Environment
Scenario
I have ADF pipeline which runs on daily basis.And create the Folder and file in following format.Basically the Date wise folder and files are created.
"/Samples/Data/TestDB/{filedate:yyyy}.{filedate:MM}.{filedate:dd}/TestDetail.{filedate:yyyy}.{filedate:MM}.{filedate:dd}.csv";
In U-SQL I want to process the last 7 days files. I created the U-SQL script by having virtual column to select last 7 days of files.
I am running these changes on locally.
Code
@userLoginData =
EXTRACT filedate DateTime,
UserLoginAuditDetailId Guid,
UserId string
FROM @userLoginDetailPath
USING Extractors.Csv();
@extractedLoginData =
SELECT
UserLoginAuditDetailId,
UserId
FROM @userLoginData
WHERE filedate.Date.ToString("d") == @sliceEndTime.AddDays(-7).Date.ToString("d");
Problem
I am able to run the script successfully, but the when the Job compile then job graph is showing, it is looking for the files which are more than 7 days. Please find below image.Basically it should not be looking for the file 2017.04.20. Right?
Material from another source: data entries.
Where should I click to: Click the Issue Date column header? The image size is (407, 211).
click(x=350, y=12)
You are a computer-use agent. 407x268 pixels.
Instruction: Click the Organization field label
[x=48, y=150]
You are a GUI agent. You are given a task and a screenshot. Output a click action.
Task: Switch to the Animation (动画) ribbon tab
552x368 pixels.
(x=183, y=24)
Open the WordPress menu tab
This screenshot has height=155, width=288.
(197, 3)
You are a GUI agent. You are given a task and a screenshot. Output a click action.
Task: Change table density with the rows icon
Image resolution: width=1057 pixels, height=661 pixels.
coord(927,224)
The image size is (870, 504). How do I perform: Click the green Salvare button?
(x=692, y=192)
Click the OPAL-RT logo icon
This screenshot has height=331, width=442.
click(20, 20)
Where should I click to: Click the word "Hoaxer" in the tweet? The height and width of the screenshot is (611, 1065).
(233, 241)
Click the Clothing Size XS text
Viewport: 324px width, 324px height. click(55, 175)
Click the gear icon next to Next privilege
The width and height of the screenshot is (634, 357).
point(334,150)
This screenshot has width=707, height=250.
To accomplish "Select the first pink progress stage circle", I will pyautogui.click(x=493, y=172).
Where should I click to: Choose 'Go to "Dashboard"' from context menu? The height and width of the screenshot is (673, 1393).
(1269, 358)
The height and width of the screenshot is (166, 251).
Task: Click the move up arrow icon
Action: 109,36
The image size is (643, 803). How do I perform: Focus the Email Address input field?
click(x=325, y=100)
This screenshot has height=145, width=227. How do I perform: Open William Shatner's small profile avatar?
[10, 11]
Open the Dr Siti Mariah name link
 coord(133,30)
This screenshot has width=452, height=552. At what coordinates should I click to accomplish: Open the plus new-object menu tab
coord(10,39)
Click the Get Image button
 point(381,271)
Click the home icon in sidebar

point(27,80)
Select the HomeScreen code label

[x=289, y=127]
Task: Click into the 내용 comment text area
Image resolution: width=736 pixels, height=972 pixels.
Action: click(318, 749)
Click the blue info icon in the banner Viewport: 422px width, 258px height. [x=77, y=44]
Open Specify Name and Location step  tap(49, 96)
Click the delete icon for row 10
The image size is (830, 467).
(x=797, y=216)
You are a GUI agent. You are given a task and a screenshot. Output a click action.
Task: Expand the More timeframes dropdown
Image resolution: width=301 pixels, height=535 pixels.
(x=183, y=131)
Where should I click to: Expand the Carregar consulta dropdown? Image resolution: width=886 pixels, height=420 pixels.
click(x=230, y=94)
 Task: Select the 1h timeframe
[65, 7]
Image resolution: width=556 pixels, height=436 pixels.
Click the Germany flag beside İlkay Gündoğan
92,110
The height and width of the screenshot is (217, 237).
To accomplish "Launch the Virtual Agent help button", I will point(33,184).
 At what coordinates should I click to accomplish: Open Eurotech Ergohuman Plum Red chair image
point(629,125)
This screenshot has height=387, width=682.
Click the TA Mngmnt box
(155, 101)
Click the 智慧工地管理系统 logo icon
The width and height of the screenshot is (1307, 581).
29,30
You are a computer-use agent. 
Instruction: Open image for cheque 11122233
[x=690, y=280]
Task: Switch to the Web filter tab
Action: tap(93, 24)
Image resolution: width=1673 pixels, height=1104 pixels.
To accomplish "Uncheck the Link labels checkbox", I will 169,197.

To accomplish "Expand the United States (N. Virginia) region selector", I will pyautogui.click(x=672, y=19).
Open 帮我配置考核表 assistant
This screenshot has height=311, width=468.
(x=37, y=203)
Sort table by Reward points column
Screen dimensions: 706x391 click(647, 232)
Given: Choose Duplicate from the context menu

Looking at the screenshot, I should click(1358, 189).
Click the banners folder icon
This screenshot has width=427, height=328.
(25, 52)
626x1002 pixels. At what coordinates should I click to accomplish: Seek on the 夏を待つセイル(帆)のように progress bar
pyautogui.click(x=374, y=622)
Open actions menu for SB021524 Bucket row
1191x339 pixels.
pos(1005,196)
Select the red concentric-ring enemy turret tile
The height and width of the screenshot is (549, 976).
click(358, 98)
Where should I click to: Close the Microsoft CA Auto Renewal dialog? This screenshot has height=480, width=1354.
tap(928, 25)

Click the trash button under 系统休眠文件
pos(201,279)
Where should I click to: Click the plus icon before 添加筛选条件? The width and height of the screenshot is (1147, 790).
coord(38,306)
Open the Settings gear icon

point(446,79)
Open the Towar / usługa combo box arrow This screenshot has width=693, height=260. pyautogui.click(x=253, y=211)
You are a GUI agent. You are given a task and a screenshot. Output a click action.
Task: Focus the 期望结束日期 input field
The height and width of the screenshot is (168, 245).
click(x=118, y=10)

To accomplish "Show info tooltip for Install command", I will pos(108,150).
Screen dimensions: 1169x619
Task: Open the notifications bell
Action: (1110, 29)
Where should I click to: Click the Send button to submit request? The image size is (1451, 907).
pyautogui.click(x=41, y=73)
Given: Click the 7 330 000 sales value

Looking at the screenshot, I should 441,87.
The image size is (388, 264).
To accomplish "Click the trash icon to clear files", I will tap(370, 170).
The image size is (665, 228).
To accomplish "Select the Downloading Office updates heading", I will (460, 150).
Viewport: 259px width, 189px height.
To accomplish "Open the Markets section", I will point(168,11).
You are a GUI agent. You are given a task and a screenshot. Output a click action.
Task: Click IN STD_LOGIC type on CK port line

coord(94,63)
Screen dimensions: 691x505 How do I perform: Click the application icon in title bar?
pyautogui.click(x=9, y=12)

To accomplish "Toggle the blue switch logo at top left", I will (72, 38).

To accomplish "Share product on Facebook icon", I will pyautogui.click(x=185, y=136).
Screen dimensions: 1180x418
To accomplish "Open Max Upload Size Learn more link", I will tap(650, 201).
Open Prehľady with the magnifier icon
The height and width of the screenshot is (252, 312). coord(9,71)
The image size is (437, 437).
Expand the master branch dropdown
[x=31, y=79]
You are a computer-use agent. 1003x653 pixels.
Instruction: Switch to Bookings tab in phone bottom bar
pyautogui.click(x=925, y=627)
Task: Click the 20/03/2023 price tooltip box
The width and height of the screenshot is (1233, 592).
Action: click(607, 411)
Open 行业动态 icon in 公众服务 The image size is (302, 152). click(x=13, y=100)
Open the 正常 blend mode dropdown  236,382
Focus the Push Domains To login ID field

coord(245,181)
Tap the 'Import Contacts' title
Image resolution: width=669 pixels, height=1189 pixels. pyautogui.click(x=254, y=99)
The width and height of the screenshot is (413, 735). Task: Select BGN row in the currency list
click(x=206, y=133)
You can achieve the solution by using the BETWEEN
clause and comparing the your fileDate virtual column with the specified date something like,
DECLARE @ProcessStart DateTime = new DateTime(@sliceEndTime.Year, @sliceEndTime.Month,@sliceEndTime.Day).AddDays(-n); // n is the no of days
DECLARE @ProcessEnd DateTime = new DateTime(@sliceEndTime.Year, @sliceEndTime.Month,@sliceEndTime.Day); // current day when slice runs
and then you can filter the filedate using
SELECT * FROM input WHERE filedate BETWEEN @ProcessStart AND @ProcessEnd;
This will only process the files specified in the range of @ProcessStart
and @ProcessEnd
.
Let me know if it solves your issue.